Not accepting corrections or refusing to admit to misinformation is a none likely and unacceptable attitude in intellectual circles. Raining invectives and being unnecessarily sarcastic are very rare practices or no go zones for intellectuals. Hasty attack on peoples’ reputation is wrong and the usage of many words meaning the same thing is useless and unadvisable. You do not need to be loud, arrogant and forceful to make a point; neither do you need more than one word meaning the same thing to prove your eloquence and verbal prowess; nor do you need to be insistent that what you think and feel is right against what is being declared by the rightful authorities.
In conclusion, free speech making and becoming an intellectual requires sensitivity and submission to internationally established standards and best practices; refusal to accept and apply these measures does not make you any better than your accused. As we enjoy the tenet of free speech and pursue our ambition of becoming intellectuals, we can only improve and be taken seriously if we do not adopt nuances contrary to established norms. For me, the onus for addressing this challenge is in two folds: first on the government to invest and improve the educational system; which will get more Liberians well educated and thereby appreciate and conform to standard practice. Secondly, the public media channels such as the hythaie centers, radio talk-shows and televised public discourse which are the visible comfort zones for free speech must themselves begin to observe and exert the rules. That too will contribute in building the awareness and grounding the practice of proper speech making and information dissemination.

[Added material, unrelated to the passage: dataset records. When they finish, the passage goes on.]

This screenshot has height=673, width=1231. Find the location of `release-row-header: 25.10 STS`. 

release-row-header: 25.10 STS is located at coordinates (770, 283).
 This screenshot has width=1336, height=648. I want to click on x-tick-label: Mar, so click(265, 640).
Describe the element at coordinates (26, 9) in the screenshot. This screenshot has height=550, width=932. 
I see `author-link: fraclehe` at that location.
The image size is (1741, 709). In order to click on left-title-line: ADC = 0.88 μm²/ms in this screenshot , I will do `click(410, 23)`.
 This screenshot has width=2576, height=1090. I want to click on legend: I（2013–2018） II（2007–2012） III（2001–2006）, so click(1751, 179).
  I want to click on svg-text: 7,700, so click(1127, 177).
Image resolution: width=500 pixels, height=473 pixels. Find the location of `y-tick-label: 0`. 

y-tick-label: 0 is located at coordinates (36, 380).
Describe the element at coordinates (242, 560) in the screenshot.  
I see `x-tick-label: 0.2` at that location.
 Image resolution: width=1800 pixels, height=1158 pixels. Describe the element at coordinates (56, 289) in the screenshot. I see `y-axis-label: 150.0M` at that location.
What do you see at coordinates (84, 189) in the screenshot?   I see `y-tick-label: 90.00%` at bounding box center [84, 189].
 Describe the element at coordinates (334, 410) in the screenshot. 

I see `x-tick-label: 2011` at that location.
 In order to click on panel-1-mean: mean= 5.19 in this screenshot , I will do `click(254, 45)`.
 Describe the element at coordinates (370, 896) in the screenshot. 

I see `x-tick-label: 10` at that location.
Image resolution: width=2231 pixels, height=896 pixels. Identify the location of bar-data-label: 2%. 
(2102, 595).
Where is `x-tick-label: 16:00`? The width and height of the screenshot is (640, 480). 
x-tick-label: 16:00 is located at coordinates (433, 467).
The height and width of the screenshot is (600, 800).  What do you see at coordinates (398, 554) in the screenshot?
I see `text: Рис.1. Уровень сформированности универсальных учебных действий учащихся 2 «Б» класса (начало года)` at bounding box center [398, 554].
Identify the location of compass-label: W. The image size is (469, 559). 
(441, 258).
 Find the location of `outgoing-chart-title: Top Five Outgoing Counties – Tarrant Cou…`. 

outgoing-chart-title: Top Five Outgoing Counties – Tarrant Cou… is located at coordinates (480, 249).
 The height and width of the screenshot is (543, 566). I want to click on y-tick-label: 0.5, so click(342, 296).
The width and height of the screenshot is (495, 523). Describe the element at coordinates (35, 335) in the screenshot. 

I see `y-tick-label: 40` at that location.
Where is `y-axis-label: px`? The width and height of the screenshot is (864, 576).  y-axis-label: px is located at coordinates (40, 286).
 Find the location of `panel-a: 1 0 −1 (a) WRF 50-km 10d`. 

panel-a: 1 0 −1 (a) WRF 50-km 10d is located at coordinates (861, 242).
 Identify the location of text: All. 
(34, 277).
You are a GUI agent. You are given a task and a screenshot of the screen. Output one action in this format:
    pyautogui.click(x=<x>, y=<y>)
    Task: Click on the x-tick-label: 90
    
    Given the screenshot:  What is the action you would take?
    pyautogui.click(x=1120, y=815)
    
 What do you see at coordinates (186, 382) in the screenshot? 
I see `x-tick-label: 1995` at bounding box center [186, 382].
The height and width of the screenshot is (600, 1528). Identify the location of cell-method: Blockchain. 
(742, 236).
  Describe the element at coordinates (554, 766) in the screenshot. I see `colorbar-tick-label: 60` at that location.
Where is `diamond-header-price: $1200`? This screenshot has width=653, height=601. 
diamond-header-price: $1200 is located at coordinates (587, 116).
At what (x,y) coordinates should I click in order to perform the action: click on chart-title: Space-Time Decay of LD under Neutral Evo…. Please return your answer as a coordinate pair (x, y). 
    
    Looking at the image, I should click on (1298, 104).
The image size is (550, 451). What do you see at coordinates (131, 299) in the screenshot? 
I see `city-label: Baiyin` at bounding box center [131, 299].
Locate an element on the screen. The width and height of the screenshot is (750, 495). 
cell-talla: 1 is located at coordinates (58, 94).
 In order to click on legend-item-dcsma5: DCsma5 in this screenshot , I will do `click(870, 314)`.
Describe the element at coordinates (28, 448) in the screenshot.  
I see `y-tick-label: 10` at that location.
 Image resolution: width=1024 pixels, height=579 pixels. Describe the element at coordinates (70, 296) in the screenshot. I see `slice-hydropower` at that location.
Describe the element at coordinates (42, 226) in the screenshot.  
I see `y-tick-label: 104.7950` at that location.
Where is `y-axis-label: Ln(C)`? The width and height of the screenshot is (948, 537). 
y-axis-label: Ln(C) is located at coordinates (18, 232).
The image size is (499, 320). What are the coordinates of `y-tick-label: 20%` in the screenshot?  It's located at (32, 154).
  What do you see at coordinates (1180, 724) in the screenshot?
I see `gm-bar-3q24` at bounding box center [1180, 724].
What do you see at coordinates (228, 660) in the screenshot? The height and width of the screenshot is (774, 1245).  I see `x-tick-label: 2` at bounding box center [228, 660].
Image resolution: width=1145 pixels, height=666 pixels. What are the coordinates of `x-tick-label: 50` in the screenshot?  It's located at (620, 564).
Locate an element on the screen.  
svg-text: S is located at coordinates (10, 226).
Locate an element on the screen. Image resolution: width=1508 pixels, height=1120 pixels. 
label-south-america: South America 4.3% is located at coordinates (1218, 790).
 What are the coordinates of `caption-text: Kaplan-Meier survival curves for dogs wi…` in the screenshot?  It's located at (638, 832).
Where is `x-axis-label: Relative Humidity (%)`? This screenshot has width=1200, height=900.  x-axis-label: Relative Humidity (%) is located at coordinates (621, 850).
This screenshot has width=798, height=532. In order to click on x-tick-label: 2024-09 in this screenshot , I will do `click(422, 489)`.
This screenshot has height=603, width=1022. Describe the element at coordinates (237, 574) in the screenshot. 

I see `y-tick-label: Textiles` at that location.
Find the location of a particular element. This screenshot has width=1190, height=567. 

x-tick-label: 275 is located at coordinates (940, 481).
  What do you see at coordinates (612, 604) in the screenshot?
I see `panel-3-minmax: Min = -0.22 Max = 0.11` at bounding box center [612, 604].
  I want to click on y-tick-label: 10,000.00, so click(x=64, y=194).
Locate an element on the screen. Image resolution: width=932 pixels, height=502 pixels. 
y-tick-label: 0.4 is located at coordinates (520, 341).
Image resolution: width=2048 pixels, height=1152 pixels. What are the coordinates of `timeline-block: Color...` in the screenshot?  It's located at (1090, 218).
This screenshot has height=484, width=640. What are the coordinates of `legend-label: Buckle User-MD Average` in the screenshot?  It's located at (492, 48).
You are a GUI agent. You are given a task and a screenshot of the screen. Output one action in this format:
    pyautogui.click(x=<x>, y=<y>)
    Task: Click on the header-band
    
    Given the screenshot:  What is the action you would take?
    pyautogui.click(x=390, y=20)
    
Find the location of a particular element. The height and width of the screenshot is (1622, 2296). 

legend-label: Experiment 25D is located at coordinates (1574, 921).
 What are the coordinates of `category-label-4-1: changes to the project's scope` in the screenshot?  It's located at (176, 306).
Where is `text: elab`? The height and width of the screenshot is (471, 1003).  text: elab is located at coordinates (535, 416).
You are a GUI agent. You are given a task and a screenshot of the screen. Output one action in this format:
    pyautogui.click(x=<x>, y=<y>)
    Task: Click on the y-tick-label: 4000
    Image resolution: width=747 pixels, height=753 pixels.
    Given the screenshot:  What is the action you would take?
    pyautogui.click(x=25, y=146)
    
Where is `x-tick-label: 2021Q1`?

Former Assistant Minister Toe asserts that the challenge of poor and /or disinformation at the Hythaie Centers is only a reflection of the low educational standard of the larger Liberian society; and that because more Liberians are undereducated, they therefore miss out on what is required in such informal spaces for education and information sharing. He thinks it is an unrealistic expectation that the Hythaie Centers and public media channels can correct the wrongs rather than the schools and educational system doing the job. As a way out of this quagmire, Mr. Toe suggests a root and branch improvement in the educational standard of Liberia as a necessary precondition for bettering the situation.